Corporal Punishment In School

Q

I am so blessed that I’ve found your website, reading topics about corporal punishment really enlightened me regarding this issue being imposed in the homes. But how about in schools? Do administrators and teachers have the right to impose corporal punishments as detentions to the students? Forms like squatting, raising of both arms while standing for a long period of time (20 min-1 hr), staying under the sun, missing snacks and luches, staying in the stockroom as sanctions. My kids are enrolled in a christian school and they uphold to their belief in Proverbs 23:14. They have abolished spanking as punishment but now replaced it with squatting and raising both arms for a long period of time. Some of the children doesn”t want to go back to school anymore because of these kinds of detention. Hope you can shed some light on this. Thank you and God bless!

A

When it became unpopular (or in some places illegal) to impose physical punishment on children, some decided to obey the letter of the law but not its spirit by inventing ways to cause pain to children without actually striking them.

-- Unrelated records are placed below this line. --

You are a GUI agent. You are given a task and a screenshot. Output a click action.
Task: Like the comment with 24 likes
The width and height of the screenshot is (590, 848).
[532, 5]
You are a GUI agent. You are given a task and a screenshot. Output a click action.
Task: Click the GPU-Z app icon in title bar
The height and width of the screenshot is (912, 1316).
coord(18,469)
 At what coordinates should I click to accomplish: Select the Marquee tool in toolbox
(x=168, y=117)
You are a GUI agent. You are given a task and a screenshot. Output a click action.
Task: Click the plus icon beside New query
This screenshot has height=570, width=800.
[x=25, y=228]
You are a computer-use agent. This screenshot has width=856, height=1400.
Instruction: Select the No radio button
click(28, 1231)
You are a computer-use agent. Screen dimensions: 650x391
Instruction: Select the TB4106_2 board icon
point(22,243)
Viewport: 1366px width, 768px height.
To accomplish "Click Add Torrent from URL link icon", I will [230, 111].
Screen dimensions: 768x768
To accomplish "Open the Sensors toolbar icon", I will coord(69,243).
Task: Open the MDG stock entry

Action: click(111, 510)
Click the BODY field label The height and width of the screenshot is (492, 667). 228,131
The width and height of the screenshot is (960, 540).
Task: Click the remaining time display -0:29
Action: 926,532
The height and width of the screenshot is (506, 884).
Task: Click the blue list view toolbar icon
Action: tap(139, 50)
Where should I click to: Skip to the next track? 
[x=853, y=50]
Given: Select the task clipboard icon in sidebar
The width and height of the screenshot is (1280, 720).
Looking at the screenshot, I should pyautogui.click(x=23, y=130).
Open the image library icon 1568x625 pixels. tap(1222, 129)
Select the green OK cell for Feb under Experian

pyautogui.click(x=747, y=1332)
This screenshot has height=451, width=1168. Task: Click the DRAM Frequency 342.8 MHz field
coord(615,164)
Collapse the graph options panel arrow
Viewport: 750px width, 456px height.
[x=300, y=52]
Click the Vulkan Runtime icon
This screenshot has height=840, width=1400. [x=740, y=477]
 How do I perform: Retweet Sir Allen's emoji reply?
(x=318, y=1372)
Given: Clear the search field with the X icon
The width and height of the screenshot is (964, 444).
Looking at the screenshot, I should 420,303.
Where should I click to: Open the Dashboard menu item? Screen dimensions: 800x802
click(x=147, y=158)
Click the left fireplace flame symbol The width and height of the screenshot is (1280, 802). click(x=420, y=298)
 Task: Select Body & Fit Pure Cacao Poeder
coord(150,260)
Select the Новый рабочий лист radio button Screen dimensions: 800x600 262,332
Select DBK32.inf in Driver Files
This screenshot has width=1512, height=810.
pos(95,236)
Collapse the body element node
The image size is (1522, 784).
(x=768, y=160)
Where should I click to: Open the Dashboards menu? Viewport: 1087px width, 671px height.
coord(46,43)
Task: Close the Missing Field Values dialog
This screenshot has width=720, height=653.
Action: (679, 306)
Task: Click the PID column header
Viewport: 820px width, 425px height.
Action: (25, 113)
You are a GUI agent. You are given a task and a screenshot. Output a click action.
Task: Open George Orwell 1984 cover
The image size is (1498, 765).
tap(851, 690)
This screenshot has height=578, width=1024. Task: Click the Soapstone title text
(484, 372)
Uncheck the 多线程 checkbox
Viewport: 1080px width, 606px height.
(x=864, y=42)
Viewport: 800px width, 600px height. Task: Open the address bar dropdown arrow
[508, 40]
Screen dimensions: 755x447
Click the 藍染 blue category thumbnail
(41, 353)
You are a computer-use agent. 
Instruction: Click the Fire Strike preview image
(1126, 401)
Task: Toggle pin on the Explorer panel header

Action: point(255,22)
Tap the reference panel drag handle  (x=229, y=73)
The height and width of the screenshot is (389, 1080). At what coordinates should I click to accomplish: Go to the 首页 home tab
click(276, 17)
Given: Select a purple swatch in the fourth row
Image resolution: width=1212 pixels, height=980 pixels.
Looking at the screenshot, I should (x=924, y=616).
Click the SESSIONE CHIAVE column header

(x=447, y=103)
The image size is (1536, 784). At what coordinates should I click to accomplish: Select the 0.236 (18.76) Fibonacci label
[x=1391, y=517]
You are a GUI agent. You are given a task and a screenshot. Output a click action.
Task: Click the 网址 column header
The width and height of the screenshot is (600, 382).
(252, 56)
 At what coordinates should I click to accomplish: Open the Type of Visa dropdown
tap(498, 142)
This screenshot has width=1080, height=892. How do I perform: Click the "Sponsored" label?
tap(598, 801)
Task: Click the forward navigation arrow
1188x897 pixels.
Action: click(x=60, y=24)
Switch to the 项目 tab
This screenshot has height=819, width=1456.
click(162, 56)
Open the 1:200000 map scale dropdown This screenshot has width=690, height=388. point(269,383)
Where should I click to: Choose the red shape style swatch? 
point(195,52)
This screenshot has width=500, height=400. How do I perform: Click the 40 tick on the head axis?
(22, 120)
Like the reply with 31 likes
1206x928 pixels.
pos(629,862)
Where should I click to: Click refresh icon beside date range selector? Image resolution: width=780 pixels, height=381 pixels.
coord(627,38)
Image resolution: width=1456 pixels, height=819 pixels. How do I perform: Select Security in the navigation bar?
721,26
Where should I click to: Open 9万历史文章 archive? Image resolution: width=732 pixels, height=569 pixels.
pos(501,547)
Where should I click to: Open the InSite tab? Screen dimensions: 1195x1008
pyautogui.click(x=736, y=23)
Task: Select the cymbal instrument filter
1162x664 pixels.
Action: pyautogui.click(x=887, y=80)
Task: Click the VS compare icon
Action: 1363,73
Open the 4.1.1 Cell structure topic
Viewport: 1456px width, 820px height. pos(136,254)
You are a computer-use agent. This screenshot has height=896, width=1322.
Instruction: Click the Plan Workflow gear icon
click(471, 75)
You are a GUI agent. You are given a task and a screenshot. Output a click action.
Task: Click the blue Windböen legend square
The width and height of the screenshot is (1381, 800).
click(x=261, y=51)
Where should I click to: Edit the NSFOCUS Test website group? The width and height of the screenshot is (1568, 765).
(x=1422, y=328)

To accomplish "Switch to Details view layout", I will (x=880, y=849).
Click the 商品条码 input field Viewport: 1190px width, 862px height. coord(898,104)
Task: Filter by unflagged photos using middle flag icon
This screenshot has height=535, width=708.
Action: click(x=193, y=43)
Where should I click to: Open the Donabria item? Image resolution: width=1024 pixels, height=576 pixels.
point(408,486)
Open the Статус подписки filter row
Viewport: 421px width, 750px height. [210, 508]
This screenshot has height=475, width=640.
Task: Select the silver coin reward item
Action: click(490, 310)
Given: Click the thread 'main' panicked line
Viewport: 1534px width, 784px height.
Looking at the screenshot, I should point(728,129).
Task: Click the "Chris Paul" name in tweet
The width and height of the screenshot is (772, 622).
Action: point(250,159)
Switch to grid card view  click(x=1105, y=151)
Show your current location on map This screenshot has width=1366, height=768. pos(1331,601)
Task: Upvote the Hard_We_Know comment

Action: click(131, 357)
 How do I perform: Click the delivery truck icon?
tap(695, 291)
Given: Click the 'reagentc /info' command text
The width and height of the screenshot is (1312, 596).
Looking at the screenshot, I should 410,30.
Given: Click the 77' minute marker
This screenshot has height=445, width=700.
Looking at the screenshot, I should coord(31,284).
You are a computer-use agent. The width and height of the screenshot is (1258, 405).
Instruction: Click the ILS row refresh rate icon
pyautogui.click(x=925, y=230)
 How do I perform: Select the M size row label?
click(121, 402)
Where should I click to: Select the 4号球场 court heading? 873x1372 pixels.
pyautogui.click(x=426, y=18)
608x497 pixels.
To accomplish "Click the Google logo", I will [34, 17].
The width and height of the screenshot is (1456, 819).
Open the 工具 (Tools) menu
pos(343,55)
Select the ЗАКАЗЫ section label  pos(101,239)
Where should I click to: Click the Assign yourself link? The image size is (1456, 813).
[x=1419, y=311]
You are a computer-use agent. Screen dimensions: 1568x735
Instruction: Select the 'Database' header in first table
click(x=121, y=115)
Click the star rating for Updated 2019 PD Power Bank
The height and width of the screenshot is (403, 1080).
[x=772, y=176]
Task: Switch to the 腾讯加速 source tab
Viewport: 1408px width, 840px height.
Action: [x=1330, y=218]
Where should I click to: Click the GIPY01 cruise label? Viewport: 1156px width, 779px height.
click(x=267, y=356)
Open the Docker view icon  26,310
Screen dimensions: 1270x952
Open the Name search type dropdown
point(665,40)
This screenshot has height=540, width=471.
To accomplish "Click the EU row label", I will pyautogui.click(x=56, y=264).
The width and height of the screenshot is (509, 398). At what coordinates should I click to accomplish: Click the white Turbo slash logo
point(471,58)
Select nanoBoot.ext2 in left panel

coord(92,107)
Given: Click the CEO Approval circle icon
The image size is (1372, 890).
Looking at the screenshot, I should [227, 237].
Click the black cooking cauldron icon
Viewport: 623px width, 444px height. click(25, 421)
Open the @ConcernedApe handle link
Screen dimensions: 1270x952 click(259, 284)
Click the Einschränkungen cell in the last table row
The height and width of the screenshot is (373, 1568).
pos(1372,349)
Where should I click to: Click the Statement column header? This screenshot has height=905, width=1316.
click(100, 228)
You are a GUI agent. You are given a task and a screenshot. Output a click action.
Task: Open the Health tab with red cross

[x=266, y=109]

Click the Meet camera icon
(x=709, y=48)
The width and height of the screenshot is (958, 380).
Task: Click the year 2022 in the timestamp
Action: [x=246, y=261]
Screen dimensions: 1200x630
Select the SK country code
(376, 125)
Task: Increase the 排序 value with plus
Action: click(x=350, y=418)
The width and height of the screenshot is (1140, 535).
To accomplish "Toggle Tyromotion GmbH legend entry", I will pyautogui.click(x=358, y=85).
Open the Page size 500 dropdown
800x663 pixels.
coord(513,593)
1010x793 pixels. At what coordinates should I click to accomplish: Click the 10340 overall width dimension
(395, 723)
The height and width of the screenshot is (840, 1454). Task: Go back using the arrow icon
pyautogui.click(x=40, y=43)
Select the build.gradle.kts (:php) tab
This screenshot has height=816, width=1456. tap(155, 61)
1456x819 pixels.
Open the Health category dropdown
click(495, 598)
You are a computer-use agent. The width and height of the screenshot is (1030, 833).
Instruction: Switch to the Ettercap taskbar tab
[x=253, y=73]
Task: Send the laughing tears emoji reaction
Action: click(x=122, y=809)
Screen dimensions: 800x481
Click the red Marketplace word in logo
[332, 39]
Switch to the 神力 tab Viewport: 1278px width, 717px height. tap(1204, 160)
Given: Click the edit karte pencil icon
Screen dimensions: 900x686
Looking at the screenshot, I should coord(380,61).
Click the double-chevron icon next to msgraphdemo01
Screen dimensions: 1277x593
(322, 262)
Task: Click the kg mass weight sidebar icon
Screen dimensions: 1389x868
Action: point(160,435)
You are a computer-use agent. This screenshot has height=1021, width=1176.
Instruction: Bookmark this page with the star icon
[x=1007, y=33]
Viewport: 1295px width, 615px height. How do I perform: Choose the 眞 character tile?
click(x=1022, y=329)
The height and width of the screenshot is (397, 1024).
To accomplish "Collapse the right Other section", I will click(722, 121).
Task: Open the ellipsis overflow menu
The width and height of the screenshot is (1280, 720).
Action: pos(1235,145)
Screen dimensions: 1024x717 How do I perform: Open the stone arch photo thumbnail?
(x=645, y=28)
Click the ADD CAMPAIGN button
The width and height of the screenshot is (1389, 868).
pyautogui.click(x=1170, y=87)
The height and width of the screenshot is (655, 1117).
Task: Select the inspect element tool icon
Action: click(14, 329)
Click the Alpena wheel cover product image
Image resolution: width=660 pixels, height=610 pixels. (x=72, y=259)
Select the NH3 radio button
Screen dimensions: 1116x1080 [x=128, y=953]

The Lord, who judges us by the intent of our heart, is not fooled by this and will hold those people accountable. The things you mention are some of the milder punishments they have come up with, but in my opinion all are forms of psychological if not physical torture.

I subscribe to the view that if the plain sense of a passage makes common sense, seek no other sense. In the case of Proverbs 23:13-14 the plain sense does not make common sense. There is no verifiable connection between beating someone with a rod and the prevention of physical or spiritual death as the passage in its literal sense seems to imply. The only predictable results of such extreme punishment are resentment and rebellion. Therefore the verse is being improperly applied when used to justify corporal punishment.